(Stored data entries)
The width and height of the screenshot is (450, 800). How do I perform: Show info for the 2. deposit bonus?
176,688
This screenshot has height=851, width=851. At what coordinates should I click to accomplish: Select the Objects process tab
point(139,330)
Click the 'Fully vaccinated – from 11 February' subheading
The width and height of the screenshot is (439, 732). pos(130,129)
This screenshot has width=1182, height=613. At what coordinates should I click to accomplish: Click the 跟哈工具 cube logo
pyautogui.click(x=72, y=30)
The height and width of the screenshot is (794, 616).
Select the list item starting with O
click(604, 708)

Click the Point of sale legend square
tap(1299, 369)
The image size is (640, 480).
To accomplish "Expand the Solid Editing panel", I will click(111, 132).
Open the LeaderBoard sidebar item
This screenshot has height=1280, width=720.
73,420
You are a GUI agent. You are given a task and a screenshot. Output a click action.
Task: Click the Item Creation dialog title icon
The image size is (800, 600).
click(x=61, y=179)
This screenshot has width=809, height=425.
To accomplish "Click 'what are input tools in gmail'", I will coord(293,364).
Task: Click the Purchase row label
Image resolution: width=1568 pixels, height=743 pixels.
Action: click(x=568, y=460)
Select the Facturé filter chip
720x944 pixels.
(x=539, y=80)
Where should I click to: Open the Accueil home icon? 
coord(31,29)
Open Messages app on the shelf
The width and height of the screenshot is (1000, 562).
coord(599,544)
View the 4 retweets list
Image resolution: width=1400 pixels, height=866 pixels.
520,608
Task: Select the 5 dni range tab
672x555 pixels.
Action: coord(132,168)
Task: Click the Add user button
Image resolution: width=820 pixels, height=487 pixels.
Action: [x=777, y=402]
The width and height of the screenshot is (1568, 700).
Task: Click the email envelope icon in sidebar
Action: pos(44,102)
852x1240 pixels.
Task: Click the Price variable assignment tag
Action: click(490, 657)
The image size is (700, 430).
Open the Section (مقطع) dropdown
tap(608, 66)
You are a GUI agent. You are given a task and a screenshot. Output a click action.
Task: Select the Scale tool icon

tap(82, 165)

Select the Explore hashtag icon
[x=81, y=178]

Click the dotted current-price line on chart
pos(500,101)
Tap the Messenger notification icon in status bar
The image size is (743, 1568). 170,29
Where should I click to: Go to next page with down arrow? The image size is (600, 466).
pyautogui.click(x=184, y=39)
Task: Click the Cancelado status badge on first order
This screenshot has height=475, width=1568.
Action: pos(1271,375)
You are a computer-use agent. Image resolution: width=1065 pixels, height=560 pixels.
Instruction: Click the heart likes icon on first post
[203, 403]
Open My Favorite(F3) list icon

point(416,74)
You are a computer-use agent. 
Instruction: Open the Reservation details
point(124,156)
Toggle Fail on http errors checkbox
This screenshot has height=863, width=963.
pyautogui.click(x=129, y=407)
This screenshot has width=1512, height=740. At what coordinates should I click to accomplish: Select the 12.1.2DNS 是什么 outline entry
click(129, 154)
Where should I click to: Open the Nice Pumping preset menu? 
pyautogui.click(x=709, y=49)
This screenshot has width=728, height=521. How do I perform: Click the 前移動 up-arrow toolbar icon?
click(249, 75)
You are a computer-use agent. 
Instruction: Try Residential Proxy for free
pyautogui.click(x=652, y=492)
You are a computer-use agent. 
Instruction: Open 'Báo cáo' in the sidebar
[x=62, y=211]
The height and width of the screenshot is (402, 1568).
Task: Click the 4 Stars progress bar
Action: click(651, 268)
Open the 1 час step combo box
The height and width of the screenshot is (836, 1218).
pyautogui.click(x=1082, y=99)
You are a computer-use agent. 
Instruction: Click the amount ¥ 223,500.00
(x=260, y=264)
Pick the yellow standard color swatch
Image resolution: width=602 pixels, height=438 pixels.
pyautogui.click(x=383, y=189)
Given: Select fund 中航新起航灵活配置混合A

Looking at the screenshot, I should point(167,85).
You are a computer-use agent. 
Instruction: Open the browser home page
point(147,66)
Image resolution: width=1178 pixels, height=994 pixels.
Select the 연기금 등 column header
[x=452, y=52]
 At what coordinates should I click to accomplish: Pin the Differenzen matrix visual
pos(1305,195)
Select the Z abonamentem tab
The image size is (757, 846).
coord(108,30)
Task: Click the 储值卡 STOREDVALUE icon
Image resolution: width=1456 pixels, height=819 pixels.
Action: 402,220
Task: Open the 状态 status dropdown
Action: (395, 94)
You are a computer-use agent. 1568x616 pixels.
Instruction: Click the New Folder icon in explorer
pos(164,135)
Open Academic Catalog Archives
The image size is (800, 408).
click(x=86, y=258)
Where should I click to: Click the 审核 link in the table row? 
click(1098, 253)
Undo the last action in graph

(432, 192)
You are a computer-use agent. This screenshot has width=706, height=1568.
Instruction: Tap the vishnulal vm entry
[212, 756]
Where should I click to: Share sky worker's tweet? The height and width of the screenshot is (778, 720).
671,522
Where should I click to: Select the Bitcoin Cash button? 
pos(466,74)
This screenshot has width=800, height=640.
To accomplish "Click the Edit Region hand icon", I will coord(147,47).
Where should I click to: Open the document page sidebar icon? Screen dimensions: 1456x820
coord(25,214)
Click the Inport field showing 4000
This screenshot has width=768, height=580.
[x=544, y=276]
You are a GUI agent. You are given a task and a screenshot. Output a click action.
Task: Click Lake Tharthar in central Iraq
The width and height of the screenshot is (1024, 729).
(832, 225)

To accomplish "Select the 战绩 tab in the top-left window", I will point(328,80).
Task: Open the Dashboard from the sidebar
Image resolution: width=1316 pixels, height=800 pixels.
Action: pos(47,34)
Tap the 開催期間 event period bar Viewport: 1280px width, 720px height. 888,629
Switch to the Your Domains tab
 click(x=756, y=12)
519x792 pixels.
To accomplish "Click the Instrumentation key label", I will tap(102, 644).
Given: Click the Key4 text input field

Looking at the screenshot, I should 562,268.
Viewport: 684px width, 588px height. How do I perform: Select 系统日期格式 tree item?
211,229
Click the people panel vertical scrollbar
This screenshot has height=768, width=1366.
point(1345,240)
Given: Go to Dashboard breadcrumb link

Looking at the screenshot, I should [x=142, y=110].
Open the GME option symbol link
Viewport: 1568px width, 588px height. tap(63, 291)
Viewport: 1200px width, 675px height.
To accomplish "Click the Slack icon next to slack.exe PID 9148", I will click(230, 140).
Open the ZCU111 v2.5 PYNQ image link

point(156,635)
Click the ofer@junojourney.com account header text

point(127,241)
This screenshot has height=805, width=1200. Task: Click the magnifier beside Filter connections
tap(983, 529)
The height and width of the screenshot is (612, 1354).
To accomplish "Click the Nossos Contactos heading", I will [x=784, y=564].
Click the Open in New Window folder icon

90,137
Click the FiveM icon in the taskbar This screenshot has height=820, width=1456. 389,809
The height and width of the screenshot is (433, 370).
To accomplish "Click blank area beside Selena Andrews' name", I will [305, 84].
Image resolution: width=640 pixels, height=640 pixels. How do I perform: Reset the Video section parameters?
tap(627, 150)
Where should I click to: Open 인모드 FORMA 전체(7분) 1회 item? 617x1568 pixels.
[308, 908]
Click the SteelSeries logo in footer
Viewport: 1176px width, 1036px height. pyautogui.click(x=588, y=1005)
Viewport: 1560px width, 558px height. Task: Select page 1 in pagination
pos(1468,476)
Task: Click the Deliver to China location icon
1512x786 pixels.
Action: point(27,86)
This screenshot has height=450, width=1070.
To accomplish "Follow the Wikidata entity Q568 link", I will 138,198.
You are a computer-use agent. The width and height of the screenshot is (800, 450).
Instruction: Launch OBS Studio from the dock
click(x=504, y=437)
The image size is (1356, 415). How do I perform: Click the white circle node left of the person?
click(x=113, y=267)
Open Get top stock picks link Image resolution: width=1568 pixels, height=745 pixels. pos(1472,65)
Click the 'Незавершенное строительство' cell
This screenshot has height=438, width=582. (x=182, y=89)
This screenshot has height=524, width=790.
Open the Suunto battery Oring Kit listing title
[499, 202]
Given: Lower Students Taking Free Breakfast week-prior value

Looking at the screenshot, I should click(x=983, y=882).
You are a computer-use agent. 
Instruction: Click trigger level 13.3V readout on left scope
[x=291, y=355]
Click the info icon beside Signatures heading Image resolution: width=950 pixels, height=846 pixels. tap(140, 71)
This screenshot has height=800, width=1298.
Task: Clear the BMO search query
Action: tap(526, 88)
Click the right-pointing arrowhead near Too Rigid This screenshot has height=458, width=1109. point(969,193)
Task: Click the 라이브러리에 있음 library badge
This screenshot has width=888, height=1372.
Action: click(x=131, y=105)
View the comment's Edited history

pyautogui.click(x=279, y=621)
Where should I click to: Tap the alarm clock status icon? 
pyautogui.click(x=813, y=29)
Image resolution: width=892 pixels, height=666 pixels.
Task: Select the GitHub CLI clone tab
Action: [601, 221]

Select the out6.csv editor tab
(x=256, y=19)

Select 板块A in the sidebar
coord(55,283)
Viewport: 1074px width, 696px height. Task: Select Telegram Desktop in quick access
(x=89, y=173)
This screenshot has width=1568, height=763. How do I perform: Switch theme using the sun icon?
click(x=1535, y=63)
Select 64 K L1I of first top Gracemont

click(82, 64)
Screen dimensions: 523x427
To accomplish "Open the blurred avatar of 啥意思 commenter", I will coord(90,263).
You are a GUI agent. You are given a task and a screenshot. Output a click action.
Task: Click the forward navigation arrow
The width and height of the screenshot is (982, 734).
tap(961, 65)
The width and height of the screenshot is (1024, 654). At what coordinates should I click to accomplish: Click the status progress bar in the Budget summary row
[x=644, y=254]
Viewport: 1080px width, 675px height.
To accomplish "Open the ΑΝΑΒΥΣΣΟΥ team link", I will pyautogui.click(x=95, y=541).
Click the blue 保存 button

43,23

* _PROBLEM DETAILS_: As the answer, set down only the lines from the data above between the one holding "This screenshot has width=800, height=640." and the one holding "519x792 pixels.", inclusive, exactly as they read.

* _ANSWER BOX_:
This screenshot has width=800, height=640.
To accomplish "Click the Edit Region hand icon", I will coord(147,47).
Where should I click to: Open the document page sidebar icon? Screen dimensions: 1456x820
coord(25,214)
Click the Inport field showing 4000
This screenshot has width=768, height=580.
[x=544, y=276]
You are a GUI agent. You are given a task and a screenshot. Output a click action.
Task: Click Lake Tharthar in central Iraq
The width and height of the screenshot is (1024, 729).
(832, 225)

To accomplish "Select the 战绩 tab in the top-left window", I will point(328,80).
Task: Open the Dashboard from the sidebar
Image resolution: width=1316 pixels, height=800 pixels.
Action: pos(47,34)
Tap the 開催期間 event period bar Viewport: 1280px width, 720px height. 888,629
Switch to the Your Domains tab
 click(x=756, y=12)
519x792 pixels.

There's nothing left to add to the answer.